[Given task]:
Edit the records below so that each "computer-use agent" becomes "desktop agent", and leave all other text unchanged.

+++++

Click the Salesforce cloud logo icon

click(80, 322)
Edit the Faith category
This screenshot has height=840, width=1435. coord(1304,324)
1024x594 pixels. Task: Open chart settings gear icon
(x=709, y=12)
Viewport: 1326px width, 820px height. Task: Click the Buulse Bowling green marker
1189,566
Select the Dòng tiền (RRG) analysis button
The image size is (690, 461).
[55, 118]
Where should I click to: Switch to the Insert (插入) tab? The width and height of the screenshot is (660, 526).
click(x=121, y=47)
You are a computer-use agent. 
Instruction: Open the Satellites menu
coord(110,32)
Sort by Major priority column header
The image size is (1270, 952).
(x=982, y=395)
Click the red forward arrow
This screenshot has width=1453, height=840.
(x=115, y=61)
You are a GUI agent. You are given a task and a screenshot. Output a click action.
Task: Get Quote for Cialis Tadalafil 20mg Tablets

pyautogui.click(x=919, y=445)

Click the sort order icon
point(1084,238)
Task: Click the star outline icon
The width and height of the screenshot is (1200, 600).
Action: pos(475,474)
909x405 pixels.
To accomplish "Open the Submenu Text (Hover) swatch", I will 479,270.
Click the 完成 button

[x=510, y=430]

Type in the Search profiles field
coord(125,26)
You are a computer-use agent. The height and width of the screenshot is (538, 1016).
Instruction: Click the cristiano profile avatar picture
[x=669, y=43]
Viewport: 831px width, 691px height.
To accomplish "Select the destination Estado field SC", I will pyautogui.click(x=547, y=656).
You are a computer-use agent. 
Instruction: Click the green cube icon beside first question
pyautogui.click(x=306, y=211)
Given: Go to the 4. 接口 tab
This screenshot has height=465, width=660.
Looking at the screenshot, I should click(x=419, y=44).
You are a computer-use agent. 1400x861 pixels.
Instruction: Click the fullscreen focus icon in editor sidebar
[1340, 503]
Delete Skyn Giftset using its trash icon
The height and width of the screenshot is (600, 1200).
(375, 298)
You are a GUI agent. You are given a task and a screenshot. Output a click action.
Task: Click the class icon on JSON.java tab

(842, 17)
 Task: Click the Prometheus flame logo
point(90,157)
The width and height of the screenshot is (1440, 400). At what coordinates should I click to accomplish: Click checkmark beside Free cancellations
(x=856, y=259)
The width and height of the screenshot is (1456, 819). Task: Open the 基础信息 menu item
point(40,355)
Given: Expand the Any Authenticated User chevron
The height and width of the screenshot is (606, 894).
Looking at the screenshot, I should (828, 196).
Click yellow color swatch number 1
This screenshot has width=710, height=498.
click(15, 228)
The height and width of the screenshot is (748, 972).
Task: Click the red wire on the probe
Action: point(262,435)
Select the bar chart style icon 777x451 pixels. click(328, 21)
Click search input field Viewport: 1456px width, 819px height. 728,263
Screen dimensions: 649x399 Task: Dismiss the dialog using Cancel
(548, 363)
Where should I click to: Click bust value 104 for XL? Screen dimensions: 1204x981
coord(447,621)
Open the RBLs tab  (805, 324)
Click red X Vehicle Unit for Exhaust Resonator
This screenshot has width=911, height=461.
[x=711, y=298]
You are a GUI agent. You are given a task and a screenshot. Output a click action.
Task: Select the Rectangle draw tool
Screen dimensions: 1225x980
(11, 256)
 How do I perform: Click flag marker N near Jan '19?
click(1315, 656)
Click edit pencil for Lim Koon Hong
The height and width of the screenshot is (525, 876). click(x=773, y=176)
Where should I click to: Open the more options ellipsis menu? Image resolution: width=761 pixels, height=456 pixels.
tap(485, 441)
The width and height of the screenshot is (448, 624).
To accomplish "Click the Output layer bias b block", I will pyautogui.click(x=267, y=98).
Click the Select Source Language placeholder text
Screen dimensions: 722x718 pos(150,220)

+++++

[The answer]:
Click the Salesforce cloud logo icon

click(80, 322)
Edit the Faith category
This screenshot has height=840, width=1435. coord(1304,324)
1024x594 pixels. Task: Open chart settings gear icon
(x=709, y=12)
Viewport: 1326px width, 820px height. Task: Click the Buulse Bowling green marker
1189,566
Select the Dòng tiền (RRG) analysis button
The image size is (690, 461).
[55, 118]
Where should I click to: Switch to the Insert (插入) tab? The width and height of the screenshot is (660, 526).
click(x=121, y=47)
You are a desktop agent. 
Instruction: Open the Satellites menu
coord(110,32)
Sort by Major priority column header
The image size is (1270, 952).
(x=982, y=395)
Click the red forward arrow
This screenshot has width=1453, height=840.
(x=115, y=61)
You are a GUI agent. You are given a task and a screenshot. Output a click action.
Task: Get Quote for Cialis Tadalafil 20mg Tablets

pyautogui.click(x=919, y=445)

Click the sort order icon
point(1084,238)
Task: Click the star outline icon
The width and height of the screenshot is (1200, 600).
Action: pos(475,474)
909x405 pixels.
To accomplish "Open the Submenu Text (Hover) swatch", I will 479,270.
Click the 完成 button

[x=510, y=430]

Type in the Search profiles field
coord(125,26)
You are a desktop agent. The height and width of the screenshot is (538, 1016).
Instruction: Click the cristiano profile avatar picture
[x=669, y=43]
Viewport: 831px width, 691px height.
To accomplish "Select the destination Estado field SC", I will pyautogui.click(x=547, y=656).
You are a desktop agent. 
Instruction: Click the green cube icon beside first question
pyautogui.click(x=306, y=211)
Given: Go to the 4. 接口 tab
This screenshot has height=465, width=660.
Looking at the screenshot, I should click(x=419, y=44).
You are a desktop agent. 1400x861 pixels.
Instruction: Click the fullscreen focus icon in editor sidebar
[1340, 503]
Delete Skyn Giftset using its trash icon
The height and width of the screenshot is (600, 1200).
(375, 298)
You are a GUI agent. You are given a task and a screenshot. Output a click action.
Task: Click the class icon on JSON.java tab

(842, 17)
 Task: Click the Prometheus flame logo
point(90,157)
The width and height of the screenshot is (1440, 400). At what coordinates should I click to accomplish: Click checkmark beside Free cancellations
(x=856, y=259)
The width and height of the screenshot is (1456, 819). Task: Open the 基础信息 menu item
point(40,355)
Given: Expand the Any Authenticated User chevron
The height and width of the screenshot is (606, 894).
Looking at the screenshot, I should (828, 196).
Click yellow color swatch number 1
This screenshot has width=710, height=498.
click(15, 228)
The height and width of the screenshot is (748, 972).
Task: Click the red wire on the probe
Action: point(262,435)
Select the bar chart style icon 777x451 pixels. click(328, 21)
Click search input field Viewport: 1456px width, 819px height. 728,263
Screen dimensions: 649x399 Task: Dismiss the dialog using Cancel
(548, 363)
Where should I click to: Click bust value 104 for XL? Screen dimensions: 1204x981
coord(447,621)
Open the RBLs tab  (805, 324)
Click red X Vehicle Unit for Exhaust Resonator
This screenshot has width=911, height=461.
[x=711, y=298]
You are a GUI agent. You are given a task and a screenshot. Output a click action.
Task: Select the Rectangle draw tool
Screen dimensions: 1225x980
(11, 256)
 How do I perform: Click flag marker N near Jan '19?
click(1315, 656)
Click edit pencil for Lim Koon Hong
The height and width of the screenshot is (525, 876). click(x=773, y=176)
Where should I click to: Open the more options ellipsis menu? Image resolution: width=761 pixels, height=456 pixels.
tap(485, 441)
The width and height of the screenshot is (448, 624).
To accomplish "Click the Output layer bias b block", I will pyautogui.click(x=267, y=98).
Click the Select Source Language placeholder text
Screen dimensions: 722x718 pos(150,220)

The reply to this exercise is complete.